> Excerpted passage:
* * * * * * *

Business and Financial Law

Savings & Loan Associations: History, Regulation, and Crisis

Learn how savings and loan associations work, what sets them apart from banks, and how the S&L crisis of the 1980s reshaped regulation and the industry.

A savings and loan association, often called an S&L or a thrift, is a type of financial institution originally created to accept deposits and make home mortgage loans. Rooted in the “building and loan” associations that predated the Great Depression, S&Ls were given a distinct legal framework by the Home Owners’ Loan Act of 1933, which authorized federally chartered thrift institutions whose primary mission was to channel savings into residential lending. That housing-finance focus has defined the industry for nearly a century, though deregulation, a catastrophic crisis in the 1980s, and recent rule changes have reshaped what an S&L looks like today.

* * * * * * *

> Brief 1: For the savings and loan text, say whether each statement agrees with it: (a) a 1933 law gave S&Ls a distinct legal framework; (b) S&Ls were first created mainly to make business loans; (c) the building and loan associations arose after the Great Depression. Answer yes or no for each and quote the deciding words of the text.
The listing that follows has no connection to the savings and loan text.

> Material provided:

* * * * * * *

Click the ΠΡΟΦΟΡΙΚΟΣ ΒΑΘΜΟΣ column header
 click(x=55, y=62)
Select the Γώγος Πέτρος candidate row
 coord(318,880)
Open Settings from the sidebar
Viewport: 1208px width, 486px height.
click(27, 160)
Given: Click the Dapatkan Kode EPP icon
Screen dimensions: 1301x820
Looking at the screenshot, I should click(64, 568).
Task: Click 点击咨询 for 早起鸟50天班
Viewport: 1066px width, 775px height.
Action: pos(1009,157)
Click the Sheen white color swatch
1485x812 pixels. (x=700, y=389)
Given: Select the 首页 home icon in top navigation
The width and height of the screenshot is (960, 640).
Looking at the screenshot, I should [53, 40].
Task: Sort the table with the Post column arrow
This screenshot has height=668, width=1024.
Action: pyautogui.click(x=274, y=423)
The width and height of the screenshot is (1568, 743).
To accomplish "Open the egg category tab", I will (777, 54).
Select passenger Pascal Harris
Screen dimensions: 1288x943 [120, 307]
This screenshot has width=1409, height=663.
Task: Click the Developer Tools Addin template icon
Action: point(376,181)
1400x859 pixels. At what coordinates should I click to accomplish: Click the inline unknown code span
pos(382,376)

* * * * * * *

> Brief 2: Filter the listing for every line that contains the string "width", and copy those lines. Case counts.

> Worked answer 1:
(a) Yes: "S&Ls were given a distinct legal framework by the Home Owners’ Loan Act of 1933"
(b) No: "originally created to accept deposits and make home mortgage loans"
(c) No: "the “building and loan” associations that predated the Great Depression"

> Worked answer 2:
Viewport: 1208px width, 486px height.
Viewport: 1066px width, 775px height.
The width and height of the screenshot is (960, 640).
This screenshot has height=668, width=1024.
The width and height of the screenshot is (1568, 743).
This screenshot has width=1409, height=663.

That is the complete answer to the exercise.